Task statement
Copy out all the lines in the records that include the word "will".

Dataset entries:
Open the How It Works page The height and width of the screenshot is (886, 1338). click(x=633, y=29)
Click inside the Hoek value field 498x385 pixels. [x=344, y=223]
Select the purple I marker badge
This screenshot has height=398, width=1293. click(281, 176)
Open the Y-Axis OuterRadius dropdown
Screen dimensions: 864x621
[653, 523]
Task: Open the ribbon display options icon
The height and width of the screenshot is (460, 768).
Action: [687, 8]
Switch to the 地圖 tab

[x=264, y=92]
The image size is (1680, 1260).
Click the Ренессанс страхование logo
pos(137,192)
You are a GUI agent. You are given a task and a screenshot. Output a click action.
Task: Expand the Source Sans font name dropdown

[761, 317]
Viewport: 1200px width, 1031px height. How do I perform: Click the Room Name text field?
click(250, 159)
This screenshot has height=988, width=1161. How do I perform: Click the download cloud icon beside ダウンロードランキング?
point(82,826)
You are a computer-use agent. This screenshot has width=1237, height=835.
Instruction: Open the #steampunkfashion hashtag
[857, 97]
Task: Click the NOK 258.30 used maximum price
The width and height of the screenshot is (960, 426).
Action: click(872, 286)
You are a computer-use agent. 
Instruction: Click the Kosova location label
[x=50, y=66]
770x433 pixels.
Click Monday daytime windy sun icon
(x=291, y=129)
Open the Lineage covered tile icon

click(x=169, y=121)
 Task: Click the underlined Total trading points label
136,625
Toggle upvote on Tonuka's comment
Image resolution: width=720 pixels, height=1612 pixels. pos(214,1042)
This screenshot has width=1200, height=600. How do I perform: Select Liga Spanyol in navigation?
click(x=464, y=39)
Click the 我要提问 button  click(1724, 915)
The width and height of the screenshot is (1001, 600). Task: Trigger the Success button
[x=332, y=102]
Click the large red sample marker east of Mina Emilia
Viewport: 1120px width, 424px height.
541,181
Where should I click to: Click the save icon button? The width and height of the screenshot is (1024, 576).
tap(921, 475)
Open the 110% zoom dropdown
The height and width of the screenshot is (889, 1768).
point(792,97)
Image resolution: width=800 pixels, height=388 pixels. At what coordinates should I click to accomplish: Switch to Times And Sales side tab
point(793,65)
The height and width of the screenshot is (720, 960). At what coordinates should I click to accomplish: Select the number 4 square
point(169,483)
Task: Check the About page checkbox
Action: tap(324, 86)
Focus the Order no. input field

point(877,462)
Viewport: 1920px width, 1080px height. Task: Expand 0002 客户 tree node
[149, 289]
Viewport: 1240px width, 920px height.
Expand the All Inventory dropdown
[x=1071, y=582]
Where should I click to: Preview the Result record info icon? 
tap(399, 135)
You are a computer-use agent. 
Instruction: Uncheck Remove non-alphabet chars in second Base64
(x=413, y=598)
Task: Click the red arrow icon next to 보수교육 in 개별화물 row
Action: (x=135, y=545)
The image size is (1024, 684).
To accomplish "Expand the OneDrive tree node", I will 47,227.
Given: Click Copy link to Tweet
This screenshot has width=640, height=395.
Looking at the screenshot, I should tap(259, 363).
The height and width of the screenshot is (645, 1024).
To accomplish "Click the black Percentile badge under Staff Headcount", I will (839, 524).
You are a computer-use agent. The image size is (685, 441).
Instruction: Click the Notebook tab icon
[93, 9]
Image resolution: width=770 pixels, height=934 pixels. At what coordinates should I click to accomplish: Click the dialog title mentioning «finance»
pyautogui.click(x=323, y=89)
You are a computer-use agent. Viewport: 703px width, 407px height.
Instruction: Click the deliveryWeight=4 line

Answer to the exercise
To accomplish "Expand the OneDrive tree node", I will 47,227.
To accomplish "Click the black Percentile badge under Staff Headcount", I will (839, 524).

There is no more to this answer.